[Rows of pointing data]
- - - - -
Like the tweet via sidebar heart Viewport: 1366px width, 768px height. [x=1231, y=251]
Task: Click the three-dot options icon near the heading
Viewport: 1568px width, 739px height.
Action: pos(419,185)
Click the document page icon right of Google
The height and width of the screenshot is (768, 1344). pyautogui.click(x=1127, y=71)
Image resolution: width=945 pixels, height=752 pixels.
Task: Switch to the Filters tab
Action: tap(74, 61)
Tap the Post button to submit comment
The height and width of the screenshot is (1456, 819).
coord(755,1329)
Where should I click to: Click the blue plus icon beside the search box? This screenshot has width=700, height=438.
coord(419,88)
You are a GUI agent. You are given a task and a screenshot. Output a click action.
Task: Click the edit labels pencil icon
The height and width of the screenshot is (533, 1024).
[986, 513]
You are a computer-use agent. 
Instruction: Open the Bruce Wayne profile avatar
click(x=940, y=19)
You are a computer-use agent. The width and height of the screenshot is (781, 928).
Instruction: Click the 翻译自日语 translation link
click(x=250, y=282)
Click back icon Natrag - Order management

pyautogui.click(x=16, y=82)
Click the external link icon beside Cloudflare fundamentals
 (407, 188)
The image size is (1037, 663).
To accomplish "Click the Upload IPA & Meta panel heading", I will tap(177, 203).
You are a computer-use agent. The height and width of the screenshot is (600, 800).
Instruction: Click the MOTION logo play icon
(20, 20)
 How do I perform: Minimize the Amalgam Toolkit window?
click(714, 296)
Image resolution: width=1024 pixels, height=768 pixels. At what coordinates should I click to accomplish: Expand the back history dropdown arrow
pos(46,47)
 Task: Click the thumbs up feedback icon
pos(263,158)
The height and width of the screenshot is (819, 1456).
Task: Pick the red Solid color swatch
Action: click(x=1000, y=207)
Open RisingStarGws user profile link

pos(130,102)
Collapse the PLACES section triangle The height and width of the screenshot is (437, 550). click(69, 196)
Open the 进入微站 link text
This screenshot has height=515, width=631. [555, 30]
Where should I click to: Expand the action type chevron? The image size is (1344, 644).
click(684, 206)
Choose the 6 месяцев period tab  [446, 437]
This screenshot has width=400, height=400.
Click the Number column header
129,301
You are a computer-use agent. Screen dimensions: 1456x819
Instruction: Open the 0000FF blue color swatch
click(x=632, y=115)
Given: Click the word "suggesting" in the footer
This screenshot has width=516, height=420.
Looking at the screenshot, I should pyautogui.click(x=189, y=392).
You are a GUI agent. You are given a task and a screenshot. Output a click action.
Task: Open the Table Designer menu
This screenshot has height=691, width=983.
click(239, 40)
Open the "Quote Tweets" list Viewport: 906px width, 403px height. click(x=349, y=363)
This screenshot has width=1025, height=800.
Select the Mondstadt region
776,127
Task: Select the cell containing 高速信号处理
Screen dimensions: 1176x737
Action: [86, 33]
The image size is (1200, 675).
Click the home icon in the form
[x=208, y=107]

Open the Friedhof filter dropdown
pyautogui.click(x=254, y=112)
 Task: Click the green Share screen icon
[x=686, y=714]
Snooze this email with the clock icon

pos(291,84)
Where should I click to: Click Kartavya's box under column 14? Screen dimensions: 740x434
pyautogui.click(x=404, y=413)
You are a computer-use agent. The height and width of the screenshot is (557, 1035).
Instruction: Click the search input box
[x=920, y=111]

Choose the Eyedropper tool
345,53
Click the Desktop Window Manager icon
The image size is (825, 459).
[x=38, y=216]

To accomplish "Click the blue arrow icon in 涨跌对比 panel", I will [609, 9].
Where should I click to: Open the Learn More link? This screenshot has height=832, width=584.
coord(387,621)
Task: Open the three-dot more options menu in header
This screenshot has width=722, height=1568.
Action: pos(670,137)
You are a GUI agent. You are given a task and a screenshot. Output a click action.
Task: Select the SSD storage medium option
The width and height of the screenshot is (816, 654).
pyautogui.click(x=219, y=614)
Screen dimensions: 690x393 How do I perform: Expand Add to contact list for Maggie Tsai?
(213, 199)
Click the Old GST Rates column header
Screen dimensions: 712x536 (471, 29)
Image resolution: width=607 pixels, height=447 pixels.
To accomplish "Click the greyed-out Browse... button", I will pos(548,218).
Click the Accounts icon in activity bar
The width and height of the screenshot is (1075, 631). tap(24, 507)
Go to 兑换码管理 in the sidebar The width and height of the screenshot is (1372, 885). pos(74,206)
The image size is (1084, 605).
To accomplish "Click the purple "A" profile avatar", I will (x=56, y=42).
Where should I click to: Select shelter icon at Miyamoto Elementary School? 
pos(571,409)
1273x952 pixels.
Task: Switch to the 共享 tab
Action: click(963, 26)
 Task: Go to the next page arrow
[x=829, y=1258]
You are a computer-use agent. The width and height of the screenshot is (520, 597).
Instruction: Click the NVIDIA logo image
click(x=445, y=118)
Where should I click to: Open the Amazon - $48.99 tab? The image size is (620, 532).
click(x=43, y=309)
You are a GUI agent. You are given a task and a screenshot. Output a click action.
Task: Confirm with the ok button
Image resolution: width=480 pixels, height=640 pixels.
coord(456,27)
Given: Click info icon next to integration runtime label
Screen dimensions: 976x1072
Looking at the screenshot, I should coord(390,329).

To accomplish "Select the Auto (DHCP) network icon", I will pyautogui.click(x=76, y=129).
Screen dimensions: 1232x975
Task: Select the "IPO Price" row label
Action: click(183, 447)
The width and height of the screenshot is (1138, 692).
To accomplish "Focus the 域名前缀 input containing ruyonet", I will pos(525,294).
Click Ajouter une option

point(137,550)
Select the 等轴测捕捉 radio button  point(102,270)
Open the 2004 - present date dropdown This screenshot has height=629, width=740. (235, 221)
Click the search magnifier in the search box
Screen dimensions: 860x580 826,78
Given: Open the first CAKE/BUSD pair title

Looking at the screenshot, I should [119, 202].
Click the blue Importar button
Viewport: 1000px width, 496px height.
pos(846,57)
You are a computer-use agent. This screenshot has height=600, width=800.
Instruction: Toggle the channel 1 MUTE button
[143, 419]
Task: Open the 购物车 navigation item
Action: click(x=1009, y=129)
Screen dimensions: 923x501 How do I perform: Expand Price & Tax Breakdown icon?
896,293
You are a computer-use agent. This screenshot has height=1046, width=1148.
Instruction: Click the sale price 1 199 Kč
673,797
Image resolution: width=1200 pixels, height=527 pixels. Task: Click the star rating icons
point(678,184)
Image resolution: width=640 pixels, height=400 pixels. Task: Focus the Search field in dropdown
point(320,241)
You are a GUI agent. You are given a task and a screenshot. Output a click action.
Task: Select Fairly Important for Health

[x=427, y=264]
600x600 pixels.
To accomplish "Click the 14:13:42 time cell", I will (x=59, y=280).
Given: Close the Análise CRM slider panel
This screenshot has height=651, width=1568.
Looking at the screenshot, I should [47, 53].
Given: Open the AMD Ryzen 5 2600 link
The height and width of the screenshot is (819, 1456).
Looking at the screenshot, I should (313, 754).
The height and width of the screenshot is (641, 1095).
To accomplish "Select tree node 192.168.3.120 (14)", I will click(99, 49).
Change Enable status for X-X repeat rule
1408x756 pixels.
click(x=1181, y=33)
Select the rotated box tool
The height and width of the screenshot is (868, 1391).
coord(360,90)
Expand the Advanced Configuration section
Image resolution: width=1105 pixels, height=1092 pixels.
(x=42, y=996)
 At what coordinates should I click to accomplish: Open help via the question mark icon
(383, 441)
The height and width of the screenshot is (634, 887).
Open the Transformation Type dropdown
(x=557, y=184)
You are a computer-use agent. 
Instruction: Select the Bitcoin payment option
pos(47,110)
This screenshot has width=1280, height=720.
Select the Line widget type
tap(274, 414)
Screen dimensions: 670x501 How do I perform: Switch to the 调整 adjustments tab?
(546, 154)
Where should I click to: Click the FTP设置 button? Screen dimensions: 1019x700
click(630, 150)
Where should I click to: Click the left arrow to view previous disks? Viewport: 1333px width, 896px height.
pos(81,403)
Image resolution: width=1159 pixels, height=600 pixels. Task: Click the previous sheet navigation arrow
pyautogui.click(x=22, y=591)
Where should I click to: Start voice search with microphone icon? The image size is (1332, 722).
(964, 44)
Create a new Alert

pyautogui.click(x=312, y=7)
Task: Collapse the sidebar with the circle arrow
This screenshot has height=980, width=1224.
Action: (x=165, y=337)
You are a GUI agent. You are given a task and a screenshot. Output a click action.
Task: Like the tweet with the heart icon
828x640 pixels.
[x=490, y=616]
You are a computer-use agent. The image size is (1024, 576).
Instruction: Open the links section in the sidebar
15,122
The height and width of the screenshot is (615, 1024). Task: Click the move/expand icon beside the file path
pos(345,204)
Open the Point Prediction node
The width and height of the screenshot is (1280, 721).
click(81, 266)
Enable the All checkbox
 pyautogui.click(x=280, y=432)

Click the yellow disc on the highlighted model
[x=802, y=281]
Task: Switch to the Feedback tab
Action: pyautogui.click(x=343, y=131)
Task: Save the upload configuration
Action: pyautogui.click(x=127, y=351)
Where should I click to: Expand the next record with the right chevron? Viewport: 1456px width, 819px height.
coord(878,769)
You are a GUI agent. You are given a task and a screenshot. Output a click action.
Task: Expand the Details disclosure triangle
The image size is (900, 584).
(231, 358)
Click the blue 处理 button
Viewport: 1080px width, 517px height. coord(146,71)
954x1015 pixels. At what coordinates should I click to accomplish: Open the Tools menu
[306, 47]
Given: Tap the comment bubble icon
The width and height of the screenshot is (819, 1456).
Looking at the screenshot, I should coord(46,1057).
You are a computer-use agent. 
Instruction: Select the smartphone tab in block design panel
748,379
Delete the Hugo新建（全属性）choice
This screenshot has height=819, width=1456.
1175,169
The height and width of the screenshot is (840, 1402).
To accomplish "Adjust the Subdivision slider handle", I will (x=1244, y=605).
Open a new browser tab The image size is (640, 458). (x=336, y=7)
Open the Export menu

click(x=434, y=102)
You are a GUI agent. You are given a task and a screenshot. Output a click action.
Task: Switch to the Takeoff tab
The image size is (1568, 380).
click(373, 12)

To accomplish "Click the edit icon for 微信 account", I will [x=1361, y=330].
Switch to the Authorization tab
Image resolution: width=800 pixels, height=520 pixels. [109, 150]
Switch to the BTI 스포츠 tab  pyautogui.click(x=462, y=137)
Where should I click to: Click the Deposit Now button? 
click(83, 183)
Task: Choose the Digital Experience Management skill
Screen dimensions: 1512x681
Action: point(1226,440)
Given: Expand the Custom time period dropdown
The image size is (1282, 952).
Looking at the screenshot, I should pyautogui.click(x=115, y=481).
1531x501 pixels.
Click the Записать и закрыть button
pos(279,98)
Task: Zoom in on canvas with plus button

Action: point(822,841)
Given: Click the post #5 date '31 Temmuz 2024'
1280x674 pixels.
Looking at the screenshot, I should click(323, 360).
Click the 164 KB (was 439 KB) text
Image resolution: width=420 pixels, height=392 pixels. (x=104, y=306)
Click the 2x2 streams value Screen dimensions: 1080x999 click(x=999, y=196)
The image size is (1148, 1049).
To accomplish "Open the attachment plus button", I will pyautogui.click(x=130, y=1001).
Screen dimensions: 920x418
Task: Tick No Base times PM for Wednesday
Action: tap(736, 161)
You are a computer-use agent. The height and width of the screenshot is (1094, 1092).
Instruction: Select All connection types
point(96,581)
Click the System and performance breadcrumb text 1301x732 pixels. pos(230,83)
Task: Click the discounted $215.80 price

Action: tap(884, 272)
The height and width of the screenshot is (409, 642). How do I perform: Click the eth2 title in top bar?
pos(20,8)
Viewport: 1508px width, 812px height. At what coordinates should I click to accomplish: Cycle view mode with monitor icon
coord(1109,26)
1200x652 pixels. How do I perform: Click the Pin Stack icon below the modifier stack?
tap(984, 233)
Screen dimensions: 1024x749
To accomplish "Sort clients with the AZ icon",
- - - - -
— What is needed —
Reproduce the data above verbatim, starting at the line that contains "Click the 2x2" and ending at the line that contains "point(96,581)", with both of those lines included.

— Response for this exercise —
Click the 2x2 streams value Screen dimensions: 1080x999 click(x=999, y=196)
The image size is (1148, 1049).
To accomplish "Open the attachment plus button", I will pyautogui.click(x=130, y=1001).
Screen dimensions: 920x418
Task: Tick No Base times PM for Wednesday
Action: tap(736, 161)
You are a computer-use agent. The height and width of the screenshot is (1094, 1092).
Instruction: Select All connection types
point(96,581)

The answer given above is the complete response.